Q. I'm a 52-year-old woman recently divorced, after being married for more than 30 years. My daughter keeps telling me I need to go out and date, but I don't know how to do it, and it scares me to think about it. Should I try to start dating again, and what do I do?

A. Thinking about dating after 30 years of marriage is going to be scary for you.

However, dating after 50 is very different and can be better than when you were younger, as you are now more aware of your needs and expectations.

With age comes knowledge about yourself and who you are as a person, which can also make it hard to find someone to date because you are more selective.

Some common fears for women older than 50 who want to date include:

-- Opening up about your private life and having to bring up past hurts.

-- Fear of being rejected.

-- Your body image isn't what it used to be, and you now struggle with trying to keep your body in shape.

-- A fear that your judgment about men really isn't that good and you may not find a partner to share your life with.

-- Getting into a relationship, making mistakes and then the possibility of being alone again.

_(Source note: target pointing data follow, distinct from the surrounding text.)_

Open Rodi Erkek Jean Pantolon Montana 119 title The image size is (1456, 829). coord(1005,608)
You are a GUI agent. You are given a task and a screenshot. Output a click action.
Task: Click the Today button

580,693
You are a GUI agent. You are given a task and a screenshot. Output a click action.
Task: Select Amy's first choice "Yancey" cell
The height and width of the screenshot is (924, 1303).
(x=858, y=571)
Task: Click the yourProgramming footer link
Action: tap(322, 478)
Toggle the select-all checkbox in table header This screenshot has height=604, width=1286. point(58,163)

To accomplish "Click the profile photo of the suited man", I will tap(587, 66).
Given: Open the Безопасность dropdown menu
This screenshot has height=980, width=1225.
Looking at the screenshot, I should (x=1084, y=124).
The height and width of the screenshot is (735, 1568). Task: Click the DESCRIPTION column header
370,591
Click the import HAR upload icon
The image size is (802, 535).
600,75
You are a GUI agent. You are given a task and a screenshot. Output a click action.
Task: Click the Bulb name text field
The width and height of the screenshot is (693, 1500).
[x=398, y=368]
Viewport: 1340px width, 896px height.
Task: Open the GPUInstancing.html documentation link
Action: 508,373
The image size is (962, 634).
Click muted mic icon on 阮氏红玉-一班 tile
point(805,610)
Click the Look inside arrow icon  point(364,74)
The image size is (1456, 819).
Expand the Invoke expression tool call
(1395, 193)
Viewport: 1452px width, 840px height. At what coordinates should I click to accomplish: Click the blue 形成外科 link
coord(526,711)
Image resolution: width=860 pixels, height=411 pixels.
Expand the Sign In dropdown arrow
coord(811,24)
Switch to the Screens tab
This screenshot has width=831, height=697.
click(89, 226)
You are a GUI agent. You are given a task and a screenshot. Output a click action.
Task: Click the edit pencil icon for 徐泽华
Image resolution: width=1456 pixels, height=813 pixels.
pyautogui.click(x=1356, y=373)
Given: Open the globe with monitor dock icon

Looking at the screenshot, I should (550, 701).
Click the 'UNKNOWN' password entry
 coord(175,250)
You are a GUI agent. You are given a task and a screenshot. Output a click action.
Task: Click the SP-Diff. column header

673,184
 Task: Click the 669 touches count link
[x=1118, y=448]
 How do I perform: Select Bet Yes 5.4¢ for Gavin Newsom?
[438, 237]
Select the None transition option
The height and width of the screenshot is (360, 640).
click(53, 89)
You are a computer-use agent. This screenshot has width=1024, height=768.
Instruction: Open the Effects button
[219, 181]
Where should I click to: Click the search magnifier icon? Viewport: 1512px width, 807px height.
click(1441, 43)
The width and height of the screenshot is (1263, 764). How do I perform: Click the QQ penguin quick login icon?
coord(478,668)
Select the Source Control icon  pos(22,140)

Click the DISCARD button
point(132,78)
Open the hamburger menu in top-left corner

Getting back into the dating game after so many years can be intimidating. However, the fun and companionship that can be found may be well worth it.

Try not to be negative or bitter about life or what has happened in your past. Be sure that you want to date, and you're not entering the dating scene because your family and friends say that you should.

It is important to become familiar with dating essentials and redefine your concept of dating.

Dating at 50 is very different from when you were in your 20s. Put your focus on enjoying the ride, not on a destination. You may find the person you will grow old with or someone to just share an occasional weekend.

Whatever your decision about dating, some general tips are:

-- Take care of yourself, both physically and mentally. Keep active and stay in shape. Get out of the house by going for walks, to the movies or concerts.

-- Pay attention to your appearance and wardrobe.

-- Stay informed about current events and any other topic that interests you, in order to have interesting conversations.

-- Develop interests; take a continuing education class or learn to paint or dance.